Go through the entries below and tally the lines containing the string "computer"; report only the tally.
=== Section Start ===
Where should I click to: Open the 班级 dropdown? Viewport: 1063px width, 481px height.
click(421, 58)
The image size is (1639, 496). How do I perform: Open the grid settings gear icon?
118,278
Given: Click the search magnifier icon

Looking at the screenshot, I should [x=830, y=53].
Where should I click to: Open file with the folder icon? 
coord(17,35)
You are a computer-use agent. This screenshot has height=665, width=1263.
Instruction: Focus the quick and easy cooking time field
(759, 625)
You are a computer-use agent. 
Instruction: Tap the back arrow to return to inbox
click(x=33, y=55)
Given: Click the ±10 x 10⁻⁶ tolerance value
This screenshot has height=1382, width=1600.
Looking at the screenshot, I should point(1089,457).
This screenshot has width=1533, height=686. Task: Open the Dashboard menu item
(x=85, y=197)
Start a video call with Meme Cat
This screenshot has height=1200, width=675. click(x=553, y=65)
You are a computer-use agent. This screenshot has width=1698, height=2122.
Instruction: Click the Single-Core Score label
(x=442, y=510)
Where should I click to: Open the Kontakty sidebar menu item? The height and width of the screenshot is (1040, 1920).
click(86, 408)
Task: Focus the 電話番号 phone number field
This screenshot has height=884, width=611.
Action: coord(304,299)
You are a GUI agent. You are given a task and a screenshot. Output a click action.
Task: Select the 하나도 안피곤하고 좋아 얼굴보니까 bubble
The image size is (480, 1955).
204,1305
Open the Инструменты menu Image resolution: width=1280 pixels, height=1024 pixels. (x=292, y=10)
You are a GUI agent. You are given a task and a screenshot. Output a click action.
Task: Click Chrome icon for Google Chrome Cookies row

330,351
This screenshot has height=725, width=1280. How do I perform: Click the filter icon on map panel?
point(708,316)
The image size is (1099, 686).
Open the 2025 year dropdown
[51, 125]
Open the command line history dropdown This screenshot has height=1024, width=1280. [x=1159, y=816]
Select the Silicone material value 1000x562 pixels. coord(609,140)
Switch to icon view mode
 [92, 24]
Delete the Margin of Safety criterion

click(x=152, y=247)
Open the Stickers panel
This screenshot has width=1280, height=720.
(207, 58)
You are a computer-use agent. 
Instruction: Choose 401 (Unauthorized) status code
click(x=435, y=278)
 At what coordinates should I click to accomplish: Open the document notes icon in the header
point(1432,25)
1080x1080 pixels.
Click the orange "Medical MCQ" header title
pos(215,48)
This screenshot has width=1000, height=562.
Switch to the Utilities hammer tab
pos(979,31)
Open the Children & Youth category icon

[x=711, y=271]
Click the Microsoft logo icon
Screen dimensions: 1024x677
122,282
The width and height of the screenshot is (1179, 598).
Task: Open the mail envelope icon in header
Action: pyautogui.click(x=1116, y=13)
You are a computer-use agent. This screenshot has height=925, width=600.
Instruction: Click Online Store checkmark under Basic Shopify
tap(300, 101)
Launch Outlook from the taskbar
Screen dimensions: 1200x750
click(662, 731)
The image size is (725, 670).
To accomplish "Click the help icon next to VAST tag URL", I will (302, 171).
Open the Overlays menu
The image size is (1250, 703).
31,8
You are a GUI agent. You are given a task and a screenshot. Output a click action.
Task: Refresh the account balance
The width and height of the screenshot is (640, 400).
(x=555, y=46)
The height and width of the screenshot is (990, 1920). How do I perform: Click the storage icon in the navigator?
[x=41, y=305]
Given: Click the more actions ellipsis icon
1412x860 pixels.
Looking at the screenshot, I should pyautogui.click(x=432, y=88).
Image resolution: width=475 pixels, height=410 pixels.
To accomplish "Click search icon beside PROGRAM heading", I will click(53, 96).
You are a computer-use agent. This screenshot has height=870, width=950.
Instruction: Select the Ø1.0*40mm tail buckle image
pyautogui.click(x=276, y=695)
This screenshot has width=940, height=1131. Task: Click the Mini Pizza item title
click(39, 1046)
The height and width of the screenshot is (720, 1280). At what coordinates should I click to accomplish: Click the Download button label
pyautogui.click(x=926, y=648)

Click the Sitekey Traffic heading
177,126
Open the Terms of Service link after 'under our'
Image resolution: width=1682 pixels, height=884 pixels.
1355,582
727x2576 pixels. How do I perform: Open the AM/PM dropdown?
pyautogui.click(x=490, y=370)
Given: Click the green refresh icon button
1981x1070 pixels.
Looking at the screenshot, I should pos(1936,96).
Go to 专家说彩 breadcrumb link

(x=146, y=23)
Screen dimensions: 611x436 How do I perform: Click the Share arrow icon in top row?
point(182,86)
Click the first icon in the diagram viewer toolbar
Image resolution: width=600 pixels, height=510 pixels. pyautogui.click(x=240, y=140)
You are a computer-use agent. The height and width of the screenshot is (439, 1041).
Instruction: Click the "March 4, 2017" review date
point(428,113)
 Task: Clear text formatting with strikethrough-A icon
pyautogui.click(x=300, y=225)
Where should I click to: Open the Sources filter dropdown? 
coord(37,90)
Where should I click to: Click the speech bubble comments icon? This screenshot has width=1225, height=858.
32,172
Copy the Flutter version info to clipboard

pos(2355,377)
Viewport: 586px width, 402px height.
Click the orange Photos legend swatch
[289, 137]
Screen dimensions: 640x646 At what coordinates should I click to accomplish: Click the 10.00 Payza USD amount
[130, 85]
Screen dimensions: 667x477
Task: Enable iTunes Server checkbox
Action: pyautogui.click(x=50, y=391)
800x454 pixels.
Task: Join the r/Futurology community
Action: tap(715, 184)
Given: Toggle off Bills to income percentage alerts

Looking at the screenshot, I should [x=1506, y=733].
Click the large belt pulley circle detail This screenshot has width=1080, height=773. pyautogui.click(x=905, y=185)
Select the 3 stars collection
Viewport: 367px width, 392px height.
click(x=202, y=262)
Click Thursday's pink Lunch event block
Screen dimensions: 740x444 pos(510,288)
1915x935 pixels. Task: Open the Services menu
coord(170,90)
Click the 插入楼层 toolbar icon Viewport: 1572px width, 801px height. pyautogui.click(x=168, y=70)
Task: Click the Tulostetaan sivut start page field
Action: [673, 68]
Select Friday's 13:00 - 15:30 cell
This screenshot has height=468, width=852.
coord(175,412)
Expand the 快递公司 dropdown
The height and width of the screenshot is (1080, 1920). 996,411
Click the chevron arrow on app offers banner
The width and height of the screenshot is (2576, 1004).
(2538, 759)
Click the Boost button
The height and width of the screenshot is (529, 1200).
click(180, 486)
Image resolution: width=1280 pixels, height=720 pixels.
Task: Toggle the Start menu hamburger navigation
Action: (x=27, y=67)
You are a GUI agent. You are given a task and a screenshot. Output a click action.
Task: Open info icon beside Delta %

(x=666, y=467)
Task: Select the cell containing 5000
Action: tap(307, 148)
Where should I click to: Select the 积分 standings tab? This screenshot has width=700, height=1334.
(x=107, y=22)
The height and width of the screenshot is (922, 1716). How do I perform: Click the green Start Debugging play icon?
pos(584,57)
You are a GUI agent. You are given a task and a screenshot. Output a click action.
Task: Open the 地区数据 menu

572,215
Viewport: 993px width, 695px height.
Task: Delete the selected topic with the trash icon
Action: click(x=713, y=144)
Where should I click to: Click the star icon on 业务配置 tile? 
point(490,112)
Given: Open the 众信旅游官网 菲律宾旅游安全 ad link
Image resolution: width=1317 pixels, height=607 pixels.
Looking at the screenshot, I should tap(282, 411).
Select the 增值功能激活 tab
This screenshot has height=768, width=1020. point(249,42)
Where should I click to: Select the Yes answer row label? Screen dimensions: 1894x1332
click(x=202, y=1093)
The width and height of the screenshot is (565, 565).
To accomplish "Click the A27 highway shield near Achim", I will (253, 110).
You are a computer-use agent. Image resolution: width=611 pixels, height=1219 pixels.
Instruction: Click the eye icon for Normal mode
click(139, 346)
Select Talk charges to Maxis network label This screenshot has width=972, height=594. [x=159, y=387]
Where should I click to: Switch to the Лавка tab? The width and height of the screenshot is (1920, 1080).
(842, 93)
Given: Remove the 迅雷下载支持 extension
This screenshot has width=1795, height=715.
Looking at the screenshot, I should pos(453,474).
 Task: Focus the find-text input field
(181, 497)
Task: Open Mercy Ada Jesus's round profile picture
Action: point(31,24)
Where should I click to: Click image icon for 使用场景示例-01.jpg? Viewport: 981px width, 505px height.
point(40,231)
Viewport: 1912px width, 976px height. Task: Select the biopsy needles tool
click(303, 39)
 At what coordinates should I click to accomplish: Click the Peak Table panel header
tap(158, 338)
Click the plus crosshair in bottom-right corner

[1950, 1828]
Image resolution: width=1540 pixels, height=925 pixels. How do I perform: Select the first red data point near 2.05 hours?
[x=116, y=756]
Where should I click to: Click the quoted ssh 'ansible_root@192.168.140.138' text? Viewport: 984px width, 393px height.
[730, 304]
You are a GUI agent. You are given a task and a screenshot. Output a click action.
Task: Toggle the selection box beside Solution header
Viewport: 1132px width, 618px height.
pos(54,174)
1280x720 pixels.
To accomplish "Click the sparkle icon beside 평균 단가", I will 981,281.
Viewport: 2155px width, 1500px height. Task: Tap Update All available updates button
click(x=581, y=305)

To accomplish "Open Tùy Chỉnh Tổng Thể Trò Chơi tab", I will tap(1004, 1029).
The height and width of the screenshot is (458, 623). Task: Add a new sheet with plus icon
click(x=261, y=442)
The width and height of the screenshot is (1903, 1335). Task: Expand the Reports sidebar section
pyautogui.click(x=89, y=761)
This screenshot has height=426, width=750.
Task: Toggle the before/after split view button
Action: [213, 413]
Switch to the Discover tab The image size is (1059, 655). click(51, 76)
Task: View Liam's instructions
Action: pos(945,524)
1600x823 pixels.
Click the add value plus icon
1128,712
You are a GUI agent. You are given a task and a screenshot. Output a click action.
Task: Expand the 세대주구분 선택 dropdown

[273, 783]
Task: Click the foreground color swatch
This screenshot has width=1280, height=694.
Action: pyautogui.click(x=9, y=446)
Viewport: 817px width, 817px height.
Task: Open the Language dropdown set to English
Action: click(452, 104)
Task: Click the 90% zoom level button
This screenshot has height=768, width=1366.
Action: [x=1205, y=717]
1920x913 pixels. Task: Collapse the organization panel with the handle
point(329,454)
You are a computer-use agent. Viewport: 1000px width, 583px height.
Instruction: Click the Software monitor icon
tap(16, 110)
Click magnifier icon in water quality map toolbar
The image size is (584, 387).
=== Section End ===
§ Solution for this exercise: 9